Al día siguiente pusimos rumbo a Kumbo tras una misa de dos horas que en algún momento de su ceremonia se parecía más a una fiesta que a otra cosa y tras nuestra primera aportación como ingenieros revisando una instalación de placas fotovoltaicas. La adrenalina nos subió por el cuerpo sólo con poder tocar cables.
Kumbo es la región del Noroeste de Camerún, el paisaje se asemeja bastante a Asturias, pero con grandes cascadas y montañas. Las vacas varían ligeramente, ya que tienen unos cuernos como los de los búfalos y unas jorobas que nada tienen que envidiar a la de los camellos.

La granja donde dábamos el curso estaba separada 10 km de la ciudad por una pista/barrizal que hacía que el coche se convirtiese en un parque de atracciones ambulante. Ahí nos recibió el equipo de Shumas con los brazos abiertos, nuestro grupito de 16 estudiantes que la mayoría de nosotros todos éstos nos doblaban la edad, y un frío que cualquiera hubiese dicho que estábamos por Escocia.
Nos llevaron a nuestras habitaciones, cuyo principal elemento decorativo eran las arañas por las esquinas. El único pensamiento que se nos pasó cuando nos metíamos en la cama esa noche era “quién demonios me ha mandado aquí, con lo bien que estaría pasando mis vacaciones en la playita” Pero a la mañana siguiente, todo empezó a cobrar sentido.

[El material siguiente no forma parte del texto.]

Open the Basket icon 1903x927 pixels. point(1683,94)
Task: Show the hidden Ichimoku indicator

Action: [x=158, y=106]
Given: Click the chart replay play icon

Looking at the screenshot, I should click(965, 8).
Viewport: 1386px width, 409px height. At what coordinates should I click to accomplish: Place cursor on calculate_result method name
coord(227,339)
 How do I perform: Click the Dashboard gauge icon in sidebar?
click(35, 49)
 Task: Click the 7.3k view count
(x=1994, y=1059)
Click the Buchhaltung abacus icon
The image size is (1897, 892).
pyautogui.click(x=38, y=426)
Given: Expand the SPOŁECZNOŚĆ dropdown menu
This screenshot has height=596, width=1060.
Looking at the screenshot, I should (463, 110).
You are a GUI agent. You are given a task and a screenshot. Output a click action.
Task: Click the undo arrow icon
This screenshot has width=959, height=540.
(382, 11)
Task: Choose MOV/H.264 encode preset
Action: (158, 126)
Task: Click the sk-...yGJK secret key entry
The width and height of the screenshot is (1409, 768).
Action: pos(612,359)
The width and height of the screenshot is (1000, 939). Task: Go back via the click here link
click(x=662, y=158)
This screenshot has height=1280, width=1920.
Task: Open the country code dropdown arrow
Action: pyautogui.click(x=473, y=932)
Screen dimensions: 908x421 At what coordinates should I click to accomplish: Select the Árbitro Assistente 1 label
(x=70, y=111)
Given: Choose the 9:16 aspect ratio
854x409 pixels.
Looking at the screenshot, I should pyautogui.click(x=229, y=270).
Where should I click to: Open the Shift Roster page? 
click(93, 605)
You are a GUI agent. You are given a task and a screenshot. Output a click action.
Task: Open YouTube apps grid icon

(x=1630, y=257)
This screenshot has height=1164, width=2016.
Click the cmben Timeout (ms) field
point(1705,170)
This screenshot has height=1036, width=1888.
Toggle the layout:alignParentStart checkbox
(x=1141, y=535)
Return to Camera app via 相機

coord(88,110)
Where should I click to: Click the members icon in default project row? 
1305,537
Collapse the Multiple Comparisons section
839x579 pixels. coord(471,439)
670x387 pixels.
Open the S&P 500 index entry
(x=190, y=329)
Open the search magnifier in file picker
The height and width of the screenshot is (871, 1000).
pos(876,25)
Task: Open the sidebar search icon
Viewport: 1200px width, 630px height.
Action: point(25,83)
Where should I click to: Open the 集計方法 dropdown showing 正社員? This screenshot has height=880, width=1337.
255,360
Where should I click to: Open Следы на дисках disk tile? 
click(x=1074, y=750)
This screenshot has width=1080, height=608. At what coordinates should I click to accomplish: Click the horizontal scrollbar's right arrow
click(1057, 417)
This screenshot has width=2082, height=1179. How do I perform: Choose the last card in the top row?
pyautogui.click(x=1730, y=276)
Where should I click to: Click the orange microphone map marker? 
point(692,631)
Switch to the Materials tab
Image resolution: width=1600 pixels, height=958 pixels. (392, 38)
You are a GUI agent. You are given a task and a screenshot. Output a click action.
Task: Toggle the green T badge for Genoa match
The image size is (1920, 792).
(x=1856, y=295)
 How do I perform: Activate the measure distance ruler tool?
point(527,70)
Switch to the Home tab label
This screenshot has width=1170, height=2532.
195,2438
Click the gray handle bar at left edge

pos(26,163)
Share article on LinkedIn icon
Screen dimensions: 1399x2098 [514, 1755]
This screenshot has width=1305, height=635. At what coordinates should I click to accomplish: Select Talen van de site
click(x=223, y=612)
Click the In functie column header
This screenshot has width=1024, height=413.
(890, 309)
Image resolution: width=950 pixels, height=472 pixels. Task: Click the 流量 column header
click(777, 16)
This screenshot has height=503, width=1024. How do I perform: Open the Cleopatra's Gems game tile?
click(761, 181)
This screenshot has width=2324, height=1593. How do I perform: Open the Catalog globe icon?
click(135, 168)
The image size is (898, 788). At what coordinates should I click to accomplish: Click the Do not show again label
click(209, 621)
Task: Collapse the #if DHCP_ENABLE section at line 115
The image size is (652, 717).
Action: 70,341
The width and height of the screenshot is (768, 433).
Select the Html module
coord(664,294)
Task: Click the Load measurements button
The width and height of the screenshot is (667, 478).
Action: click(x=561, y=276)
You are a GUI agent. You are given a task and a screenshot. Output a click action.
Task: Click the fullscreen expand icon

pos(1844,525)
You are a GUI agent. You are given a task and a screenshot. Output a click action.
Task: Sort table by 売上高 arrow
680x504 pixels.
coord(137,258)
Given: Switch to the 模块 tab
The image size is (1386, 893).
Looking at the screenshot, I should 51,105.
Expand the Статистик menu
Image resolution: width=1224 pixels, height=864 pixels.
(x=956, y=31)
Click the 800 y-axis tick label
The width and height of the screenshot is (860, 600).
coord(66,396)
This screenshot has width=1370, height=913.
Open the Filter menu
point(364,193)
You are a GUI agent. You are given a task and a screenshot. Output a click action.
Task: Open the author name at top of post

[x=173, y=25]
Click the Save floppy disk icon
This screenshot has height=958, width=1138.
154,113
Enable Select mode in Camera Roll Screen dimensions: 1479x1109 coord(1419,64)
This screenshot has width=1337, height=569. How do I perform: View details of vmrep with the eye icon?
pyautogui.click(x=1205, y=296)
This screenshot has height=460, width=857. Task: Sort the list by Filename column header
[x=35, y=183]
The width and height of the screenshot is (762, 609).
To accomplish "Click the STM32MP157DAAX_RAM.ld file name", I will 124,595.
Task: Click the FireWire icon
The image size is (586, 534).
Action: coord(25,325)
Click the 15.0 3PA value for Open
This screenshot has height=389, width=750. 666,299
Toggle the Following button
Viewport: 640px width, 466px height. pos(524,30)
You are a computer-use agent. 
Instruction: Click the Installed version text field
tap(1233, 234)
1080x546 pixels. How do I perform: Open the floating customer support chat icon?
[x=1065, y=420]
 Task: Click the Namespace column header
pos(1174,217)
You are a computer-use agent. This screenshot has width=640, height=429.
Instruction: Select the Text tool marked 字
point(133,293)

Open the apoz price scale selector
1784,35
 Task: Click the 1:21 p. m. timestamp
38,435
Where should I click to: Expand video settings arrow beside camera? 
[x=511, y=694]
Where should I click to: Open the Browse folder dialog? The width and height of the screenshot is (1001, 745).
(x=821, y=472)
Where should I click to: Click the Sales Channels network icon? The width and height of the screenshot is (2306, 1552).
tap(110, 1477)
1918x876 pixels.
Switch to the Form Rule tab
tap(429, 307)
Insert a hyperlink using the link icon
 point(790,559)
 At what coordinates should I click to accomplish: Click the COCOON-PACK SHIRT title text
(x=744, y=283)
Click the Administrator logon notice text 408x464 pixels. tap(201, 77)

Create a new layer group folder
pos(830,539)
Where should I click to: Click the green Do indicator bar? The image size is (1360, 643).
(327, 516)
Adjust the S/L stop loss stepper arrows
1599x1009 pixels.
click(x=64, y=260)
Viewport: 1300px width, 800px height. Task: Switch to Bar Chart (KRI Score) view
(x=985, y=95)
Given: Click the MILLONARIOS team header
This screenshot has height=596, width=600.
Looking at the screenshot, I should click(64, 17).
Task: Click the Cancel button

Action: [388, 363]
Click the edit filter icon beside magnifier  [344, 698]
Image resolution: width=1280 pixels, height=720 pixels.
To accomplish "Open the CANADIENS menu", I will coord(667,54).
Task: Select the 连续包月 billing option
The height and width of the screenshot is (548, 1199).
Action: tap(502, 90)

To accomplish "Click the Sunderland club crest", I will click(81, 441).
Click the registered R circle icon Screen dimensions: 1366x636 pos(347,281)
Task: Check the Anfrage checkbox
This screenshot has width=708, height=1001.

La ilusión de los estudiantes y sus preguntas respondía poco a poco nuestra vocación de ingenieros. Ninguno de los alumnos tenía acceso a la electricidad en sus “comunidades”. Las comunidades, como lo llaman ellos, son pueblos de 1000 o 1500 personas. Ellos habían sido los elegidos para formarse y poder llevar a su vuelta, un proyecto de electrificación bajo el brazo. Saber que nosotros seríamos capaces de cambiar esa situación hizo que experimentásemos el sentido que tenía nuestra carrera de ingeniería, que por fin consiguiésemos cumplir el sueño de mejorar tangiblemente la calidad de vida de las personas.
Nuestros compañeros de mesa nos comentaban que cada día les parecía mejor que el anterior, ver una turbina hidráulica o medir la tensión de unas placas fotovoltaicas les hacía comprobar que su ilusión de llevar la luz a su hogar era algo que podía ser real. Creo que nunca un profesor podrá sentirse tan realizado como nos sentimos nosotros con ellos. Se quedaban a estudiar en los descansos, en las comidas nos preguntaban dudas. La agilidad de pensamiento que tenían era espectacular, habían conocido la ley de Ohm el día anterior y ya sabían diseñar una instalación eléctrica.

Así, sin pausa pero sin prisa, con el ritmo característico de este país marcado por una puntualidad de más menos dos horas, nuestro curso de formación llegó a su fin. Nunca se dio más en tan poco, hidráulica, eólica, fotovoltaica, biogás, instalaciones y cuadros eléctricos… En esa convivencia respondimos a la pregunta de cómo serán humanamente. Dándonos cuenta de la grandeza espiritual que existía en sus corazones, la inteligencia natural y la ilusión con la que llenaban cualquier actividad.
En la última noche, pudimos todos pararnos a reflexionar y a compartir. Creo que la palabra gracias pintaba las paredes de la sala. En nuestras cabezas resonaba la letra de Luis Guitarra, “Sois la luz que tiene que alumbrar”, preguntándonos, ¿realmente habremos conseguido alumbrar una región más del mundo?
Y así volvimos a emprender nuestro viaje de regreso a Madrid. Con 16 horas de coche, 7 de vuelo y unas cuantas más de escala, pero con un equipo formado por gente diferente. Habíamos evolucionado de compañeros de trabajo a compañeros de proyectos de vida. Creo a cada uno de nosotros cuatro se nos planteó un buen coctel de emociones al llegar a nuestra ciudad.
Parecía extraño la luz de las farolas, el casco en las motos, el camión de la basura, el asfalto y el olor de gente aseada por el metro. Pero lo que, sin lugar a dudas, se hacía más extraño era el ritmo desenfrenado de la gente por las calles. Faltaba esa tranquilidad que habíamos experimentado, que permite tener ojos que no sólo ven, sino que miran a los demás.
Carmen Agundez
Voluntaria de la Fundación Ingenieros ICAI en el proyecto Kumbo

Carmen, enhorabuena para ti y tus amigos. Habéis tenido una vivencia extraordinaria, de esas que dejan una pequeña marca que dura toda la vida. Un saludo muy cordial.